Texan interview with Josh McCown mocks lawsuit

USA TODAY Sports

Josh McCown is a great player and a great person, one of the most underrated quarterbacks of the past generation. But McCown should not be considered for a position as head coach in the NFL. Not yet.

Maybe over time he will become a head coach, and maybe he will be a great coach. Maybe he wins Super Bowls. Perhaps there will eventually be a bronze bust in the Hall of Fame that looks visibly like Dolph Lundgren.

This does not mean that Texans or anyone else should interview someone with no coaching experience to be an NFL coach. And it reveals an astonishing lack of self-awareness on the part of Texans, a franchise that has become considered the most dysfunctional in football.

Or maybe the Texans are totally aware, and maybe they showed the middle finger to anyone who would say that Jack Easterby is not qualified to serve as executive vice president of football operations and / or that Easterby has owner Cal McNair somewhere. between deceived and hypnotized. It is fitting, frankly, that a team with an executive vice president of football operations totally inadequate would consider a candidate totally unprepared for the position of coach.

Easterby is so far from his skis that he thinks he learned to fly. But the only opinion that matters belongs to McNair, who seems to think Easterby is flying like an eagle.

In this specific case, the decision to consider McCown as chief technician with no experience as a coach becomes an affront to all qualified candidates, regardless of race. And, please, don’t play the card “he trained as a defender”. All quarterbacks who are worth their boots are coached. Does this mean that Philip Rivers, who is going to coach football at school now that he has retired, should have been interviewed by the Chargers?
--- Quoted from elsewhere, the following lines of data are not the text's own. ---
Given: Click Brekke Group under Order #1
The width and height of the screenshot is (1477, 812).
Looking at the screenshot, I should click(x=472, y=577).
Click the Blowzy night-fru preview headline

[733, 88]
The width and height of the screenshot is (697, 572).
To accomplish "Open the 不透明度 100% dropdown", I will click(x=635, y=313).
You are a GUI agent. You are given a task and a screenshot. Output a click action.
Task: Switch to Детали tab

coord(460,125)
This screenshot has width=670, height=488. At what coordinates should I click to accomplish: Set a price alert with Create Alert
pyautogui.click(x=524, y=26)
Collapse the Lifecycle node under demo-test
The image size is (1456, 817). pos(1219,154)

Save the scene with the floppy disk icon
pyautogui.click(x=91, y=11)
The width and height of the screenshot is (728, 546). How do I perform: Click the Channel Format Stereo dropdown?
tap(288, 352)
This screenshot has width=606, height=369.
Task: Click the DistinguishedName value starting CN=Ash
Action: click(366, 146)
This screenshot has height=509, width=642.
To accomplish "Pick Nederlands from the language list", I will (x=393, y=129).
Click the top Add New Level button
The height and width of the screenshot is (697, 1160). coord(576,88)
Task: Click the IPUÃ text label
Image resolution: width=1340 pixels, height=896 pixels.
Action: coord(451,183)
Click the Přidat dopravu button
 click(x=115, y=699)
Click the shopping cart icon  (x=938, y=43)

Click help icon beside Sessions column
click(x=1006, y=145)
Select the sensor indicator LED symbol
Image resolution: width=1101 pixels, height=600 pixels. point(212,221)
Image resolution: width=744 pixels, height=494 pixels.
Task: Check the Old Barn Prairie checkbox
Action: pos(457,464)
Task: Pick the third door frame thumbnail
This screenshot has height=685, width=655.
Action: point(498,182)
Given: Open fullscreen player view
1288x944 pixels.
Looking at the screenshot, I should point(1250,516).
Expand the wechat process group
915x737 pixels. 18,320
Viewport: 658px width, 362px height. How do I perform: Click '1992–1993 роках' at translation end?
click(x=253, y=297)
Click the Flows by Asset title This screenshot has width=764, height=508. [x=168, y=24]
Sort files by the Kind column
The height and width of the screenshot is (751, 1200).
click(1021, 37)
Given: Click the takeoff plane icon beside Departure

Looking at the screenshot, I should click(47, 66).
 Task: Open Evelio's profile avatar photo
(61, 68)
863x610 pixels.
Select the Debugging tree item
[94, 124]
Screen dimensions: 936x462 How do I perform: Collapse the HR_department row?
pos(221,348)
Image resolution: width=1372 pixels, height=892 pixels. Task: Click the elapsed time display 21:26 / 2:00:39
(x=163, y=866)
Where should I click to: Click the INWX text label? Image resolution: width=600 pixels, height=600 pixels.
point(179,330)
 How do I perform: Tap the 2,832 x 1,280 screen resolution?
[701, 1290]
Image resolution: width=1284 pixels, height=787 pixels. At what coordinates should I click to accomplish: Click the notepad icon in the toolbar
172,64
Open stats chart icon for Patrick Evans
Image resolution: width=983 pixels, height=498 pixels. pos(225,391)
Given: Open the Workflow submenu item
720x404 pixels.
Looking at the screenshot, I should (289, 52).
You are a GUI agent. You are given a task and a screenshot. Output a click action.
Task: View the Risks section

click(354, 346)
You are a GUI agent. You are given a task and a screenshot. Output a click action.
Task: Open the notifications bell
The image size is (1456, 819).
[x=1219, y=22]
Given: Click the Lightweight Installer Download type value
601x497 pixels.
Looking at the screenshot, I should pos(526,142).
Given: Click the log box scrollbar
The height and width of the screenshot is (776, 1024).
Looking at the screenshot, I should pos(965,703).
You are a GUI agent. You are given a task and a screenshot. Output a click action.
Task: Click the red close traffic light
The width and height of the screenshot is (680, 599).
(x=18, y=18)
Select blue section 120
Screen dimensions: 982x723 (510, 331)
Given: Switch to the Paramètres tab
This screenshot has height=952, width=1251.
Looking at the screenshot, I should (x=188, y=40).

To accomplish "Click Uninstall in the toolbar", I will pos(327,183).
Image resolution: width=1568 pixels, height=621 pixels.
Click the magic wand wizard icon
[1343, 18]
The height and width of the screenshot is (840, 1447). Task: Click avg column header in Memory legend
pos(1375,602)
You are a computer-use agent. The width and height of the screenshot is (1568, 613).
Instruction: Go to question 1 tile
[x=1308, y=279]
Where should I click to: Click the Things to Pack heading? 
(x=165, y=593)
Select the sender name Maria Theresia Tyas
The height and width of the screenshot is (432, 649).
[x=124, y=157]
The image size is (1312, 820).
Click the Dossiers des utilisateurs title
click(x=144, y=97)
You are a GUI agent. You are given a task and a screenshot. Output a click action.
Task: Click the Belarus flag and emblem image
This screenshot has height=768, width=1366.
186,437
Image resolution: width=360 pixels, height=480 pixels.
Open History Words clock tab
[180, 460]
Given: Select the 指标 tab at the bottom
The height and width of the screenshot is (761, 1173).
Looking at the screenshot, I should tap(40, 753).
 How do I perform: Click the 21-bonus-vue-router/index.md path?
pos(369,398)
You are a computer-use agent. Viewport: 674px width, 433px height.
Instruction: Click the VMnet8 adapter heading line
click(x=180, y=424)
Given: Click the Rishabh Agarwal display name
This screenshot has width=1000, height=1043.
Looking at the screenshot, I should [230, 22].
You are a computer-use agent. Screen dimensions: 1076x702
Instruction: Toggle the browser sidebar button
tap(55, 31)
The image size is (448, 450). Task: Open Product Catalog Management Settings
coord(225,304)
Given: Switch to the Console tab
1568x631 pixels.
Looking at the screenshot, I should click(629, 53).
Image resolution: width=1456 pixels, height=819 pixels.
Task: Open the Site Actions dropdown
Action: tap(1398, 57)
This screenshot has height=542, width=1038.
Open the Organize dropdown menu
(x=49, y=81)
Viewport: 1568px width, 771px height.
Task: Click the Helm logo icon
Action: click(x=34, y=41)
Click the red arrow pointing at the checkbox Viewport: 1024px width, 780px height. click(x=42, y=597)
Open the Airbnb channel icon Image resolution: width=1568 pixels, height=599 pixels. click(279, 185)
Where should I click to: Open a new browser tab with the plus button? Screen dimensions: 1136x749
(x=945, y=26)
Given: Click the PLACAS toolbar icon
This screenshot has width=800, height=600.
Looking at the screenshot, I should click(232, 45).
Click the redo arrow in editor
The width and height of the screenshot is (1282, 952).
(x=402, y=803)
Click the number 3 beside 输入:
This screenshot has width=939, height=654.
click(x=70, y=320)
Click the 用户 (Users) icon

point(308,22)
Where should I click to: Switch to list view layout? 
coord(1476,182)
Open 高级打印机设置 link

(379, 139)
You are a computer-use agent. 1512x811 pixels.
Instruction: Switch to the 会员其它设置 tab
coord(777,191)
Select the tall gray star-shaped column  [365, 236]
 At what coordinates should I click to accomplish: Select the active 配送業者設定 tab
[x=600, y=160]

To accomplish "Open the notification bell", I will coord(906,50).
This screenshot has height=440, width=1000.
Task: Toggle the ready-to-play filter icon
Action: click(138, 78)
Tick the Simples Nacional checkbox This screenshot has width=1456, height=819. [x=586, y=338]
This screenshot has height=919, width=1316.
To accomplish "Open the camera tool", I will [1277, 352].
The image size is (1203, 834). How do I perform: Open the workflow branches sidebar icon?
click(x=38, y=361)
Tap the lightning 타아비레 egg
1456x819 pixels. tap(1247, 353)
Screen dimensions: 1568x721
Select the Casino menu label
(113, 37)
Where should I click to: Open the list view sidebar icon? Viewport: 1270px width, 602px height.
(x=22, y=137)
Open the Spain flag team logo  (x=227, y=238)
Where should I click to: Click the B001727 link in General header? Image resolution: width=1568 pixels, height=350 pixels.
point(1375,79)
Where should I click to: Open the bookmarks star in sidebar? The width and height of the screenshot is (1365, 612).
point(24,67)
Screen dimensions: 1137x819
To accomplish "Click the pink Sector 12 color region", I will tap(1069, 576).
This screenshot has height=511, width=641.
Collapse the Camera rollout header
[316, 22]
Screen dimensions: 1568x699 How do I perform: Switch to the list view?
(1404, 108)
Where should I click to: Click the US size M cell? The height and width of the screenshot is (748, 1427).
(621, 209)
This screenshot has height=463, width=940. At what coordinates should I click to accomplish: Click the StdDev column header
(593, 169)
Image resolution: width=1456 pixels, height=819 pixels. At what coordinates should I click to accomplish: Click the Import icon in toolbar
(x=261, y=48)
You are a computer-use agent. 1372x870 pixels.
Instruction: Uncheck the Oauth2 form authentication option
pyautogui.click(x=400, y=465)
Does this mean that someone will instantly be offering head coach jobs to Drew Brees or Tom Brady or Aaron Rodgers when their careers as a player are over?

In a cycle that saw five of the six head coach jobs go to white candidates and no black coaches hired, the final indignity came from the Texans, who interviewed – and it seems they are considering – making Josh McCown the head coach without always working as a college or NFL level coach.